According to Elvis Garcia, the director of Agricultural Policies of the Ministry of Agriculture and Irrigation, the Ministry of Health began to import cannabis products. Medicines such as CBD oil will be available in Lima, specifically in pharmaceutical establishments. The interested entities will have an opportunity to obtain licenses for laboratories that will produce cannabis products.
The Ministry of Health (Minsa) has already begun importing cannabis-based medicine to treat patients, which will soon be made available to the public.
Peru has started seriously debating its own medical cannabis policy in February 2019. This was after authorities raided and shut down a makeshift and home-based lab in which a small organization of moms, called Buscando Esperanza, made cannabis natural oils to take care of kids that are putting up with cancer tumors, epilepsy, as well as other diseases.
Public outrage sparked the debate
This sparked public outrage and media attention and protesters demanded that medical cannabis be finally legalized.
Medical cannabis will allow those with particular qualifying conditions, like cancer, epilepsy, and Parkinson’s infection, to make use of cannabis or its derivatives as an element of their treatment plan.
“The Minsa has already made an import of products derived from cannabis, specifically CBD oil, which will soon become available to patients,” said the general director of Agricultural Policies of the Minagri, Elvis Garcia.
Cannabis-based medicines need licenses
“These medicines will be available to pharmaceutical establishments in Lima at the headquarters of San Miguel de Digemid,” he added.
“Similarly, as it is a process of granting licenses to interested entities, there are six entities in the process of obtaining licenses with Minsa,” the official said.
There are three types of health portfolio licenses: for laboratories that will produce cannabis products, universities or research institutes, and establishments that commercialize these products.
“There is no license limit.
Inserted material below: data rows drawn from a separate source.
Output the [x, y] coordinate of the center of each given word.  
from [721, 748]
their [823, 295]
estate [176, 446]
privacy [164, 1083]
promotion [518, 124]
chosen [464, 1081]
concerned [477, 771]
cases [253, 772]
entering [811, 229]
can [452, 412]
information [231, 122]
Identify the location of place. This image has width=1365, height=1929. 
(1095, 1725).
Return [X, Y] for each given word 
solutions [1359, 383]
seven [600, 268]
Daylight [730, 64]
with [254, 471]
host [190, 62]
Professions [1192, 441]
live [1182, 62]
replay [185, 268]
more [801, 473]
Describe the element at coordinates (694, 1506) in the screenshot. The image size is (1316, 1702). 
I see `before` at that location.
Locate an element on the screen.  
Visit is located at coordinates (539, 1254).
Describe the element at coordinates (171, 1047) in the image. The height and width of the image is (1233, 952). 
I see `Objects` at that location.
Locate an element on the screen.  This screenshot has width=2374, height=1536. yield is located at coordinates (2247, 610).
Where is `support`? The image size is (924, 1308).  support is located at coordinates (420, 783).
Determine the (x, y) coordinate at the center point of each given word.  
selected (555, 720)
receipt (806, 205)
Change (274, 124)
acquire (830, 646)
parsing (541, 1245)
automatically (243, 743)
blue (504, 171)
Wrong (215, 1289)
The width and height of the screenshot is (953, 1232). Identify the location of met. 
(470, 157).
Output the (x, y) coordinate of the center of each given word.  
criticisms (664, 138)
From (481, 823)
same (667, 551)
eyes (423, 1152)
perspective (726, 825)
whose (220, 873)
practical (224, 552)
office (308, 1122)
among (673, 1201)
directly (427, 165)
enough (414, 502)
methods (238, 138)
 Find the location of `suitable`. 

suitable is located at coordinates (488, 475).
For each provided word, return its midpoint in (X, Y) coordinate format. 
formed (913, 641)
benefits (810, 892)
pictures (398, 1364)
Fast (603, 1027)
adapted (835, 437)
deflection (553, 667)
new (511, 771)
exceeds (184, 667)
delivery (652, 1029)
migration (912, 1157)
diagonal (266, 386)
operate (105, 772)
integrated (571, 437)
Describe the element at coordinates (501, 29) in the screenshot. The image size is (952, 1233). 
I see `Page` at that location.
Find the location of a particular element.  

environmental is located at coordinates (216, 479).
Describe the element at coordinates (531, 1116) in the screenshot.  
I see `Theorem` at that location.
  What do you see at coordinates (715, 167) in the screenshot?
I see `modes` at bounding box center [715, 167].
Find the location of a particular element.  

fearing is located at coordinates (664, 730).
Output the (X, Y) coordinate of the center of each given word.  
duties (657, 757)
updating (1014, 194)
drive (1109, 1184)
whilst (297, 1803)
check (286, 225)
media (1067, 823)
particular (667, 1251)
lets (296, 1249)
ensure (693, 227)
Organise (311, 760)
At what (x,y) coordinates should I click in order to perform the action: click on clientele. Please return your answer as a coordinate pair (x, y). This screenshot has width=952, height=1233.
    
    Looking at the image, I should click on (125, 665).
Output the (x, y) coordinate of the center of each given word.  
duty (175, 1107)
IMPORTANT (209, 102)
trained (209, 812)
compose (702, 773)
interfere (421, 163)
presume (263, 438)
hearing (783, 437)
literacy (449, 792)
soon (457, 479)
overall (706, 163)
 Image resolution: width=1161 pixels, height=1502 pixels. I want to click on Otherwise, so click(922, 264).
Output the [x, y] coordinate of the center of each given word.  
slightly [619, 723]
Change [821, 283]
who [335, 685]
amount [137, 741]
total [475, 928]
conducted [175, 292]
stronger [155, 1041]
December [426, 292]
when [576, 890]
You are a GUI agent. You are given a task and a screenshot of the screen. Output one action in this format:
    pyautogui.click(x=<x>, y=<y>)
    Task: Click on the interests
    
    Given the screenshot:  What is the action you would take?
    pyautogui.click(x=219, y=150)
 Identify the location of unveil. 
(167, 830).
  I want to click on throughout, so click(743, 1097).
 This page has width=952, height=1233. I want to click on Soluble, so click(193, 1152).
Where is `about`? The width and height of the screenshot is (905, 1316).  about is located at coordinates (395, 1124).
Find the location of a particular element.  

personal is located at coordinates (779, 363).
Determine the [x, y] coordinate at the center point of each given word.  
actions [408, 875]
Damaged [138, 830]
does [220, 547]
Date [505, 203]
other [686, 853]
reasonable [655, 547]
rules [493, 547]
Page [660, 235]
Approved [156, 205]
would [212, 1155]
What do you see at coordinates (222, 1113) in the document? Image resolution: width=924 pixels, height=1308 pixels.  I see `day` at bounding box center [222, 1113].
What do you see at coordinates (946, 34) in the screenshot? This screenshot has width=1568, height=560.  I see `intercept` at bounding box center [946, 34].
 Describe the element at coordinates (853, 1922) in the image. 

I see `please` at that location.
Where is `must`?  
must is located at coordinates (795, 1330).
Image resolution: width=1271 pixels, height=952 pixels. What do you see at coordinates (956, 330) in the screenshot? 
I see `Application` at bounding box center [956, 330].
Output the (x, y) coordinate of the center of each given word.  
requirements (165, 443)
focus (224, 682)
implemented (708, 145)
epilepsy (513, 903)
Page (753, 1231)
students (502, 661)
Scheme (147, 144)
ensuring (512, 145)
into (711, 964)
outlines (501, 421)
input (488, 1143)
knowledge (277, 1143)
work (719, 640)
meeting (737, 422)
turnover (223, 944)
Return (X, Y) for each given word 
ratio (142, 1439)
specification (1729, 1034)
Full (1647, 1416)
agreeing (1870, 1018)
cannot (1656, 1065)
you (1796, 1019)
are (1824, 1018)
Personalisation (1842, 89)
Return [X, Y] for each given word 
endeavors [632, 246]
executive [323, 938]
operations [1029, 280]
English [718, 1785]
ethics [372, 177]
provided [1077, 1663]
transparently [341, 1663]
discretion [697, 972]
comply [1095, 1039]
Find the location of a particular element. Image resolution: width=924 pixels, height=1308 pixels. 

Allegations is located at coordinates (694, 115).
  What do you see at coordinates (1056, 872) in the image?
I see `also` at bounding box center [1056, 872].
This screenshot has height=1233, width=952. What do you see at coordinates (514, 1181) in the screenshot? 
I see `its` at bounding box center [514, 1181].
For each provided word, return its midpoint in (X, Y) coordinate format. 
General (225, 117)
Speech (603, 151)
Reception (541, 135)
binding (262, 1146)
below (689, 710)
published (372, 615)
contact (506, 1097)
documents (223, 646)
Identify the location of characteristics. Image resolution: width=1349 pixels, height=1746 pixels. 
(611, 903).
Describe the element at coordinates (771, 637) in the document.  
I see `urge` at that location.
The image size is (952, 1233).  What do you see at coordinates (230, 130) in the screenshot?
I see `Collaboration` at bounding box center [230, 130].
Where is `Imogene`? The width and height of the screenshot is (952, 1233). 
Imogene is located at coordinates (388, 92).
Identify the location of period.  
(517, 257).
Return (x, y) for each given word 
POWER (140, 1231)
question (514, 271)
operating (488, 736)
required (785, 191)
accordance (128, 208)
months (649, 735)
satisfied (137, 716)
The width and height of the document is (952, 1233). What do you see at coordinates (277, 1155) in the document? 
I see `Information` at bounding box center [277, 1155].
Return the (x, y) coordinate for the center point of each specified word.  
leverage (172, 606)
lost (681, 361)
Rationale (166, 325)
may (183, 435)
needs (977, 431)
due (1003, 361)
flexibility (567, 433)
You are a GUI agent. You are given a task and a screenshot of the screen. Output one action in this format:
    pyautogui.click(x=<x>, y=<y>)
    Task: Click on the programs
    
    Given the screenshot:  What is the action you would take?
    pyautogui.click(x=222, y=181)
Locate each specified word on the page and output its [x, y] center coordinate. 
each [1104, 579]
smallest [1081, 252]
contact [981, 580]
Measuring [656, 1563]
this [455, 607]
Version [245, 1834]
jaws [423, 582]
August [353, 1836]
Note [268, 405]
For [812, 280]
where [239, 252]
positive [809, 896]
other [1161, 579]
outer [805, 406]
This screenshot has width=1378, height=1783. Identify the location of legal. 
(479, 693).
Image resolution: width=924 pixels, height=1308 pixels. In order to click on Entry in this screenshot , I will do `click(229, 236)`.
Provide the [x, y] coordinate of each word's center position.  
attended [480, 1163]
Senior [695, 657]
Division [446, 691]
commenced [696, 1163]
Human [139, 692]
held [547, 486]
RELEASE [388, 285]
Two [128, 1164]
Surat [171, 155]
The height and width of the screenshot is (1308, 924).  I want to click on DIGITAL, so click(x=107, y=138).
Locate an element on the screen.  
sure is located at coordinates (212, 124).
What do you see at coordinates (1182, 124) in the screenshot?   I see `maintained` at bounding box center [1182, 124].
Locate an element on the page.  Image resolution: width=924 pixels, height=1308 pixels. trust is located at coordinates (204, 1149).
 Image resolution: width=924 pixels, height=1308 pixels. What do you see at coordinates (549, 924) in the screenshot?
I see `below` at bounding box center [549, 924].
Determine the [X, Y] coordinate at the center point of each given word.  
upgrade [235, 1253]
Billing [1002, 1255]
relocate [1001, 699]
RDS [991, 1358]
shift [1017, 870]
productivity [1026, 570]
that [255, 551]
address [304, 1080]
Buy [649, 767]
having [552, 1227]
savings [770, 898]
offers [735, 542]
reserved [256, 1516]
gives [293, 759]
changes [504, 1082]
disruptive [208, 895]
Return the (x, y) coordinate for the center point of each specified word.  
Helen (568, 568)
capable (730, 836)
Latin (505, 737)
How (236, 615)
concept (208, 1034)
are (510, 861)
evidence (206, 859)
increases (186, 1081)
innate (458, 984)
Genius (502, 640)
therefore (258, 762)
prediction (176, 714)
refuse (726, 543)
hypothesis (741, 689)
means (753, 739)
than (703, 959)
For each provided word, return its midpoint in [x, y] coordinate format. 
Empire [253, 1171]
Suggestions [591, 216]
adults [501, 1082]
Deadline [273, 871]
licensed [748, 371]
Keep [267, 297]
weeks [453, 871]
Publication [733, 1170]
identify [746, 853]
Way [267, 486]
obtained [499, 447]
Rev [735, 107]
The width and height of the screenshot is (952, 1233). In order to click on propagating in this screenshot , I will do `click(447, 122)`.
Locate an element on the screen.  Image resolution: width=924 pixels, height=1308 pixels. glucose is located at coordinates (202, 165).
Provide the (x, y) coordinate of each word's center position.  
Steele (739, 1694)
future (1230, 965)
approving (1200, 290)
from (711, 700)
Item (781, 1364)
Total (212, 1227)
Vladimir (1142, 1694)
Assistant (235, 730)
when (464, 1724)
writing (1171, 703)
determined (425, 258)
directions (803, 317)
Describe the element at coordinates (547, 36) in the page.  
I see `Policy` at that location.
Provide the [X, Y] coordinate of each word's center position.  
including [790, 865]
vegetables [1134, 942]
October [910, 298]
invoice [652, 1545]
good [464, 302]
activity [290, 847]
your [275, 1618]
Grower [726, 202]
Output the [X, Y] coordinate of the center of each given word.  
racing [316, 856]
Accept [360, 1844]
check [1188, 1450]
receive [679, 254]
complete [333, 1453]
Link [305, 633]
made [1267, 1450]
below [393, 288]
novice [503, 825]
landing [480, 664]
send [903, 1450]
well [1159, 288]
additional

Minsa controls the amount of production generated in the country and reports it to international organizations,” Garcia said. “The import process needs the license first granted by Minsa, and then process it with Senasa.”
Once authorized, the seed or derivative is imported and quarantined for 60 days.
“Then companies will be able to start the processes of production of derivatives or research for agricultural purposes,” he added.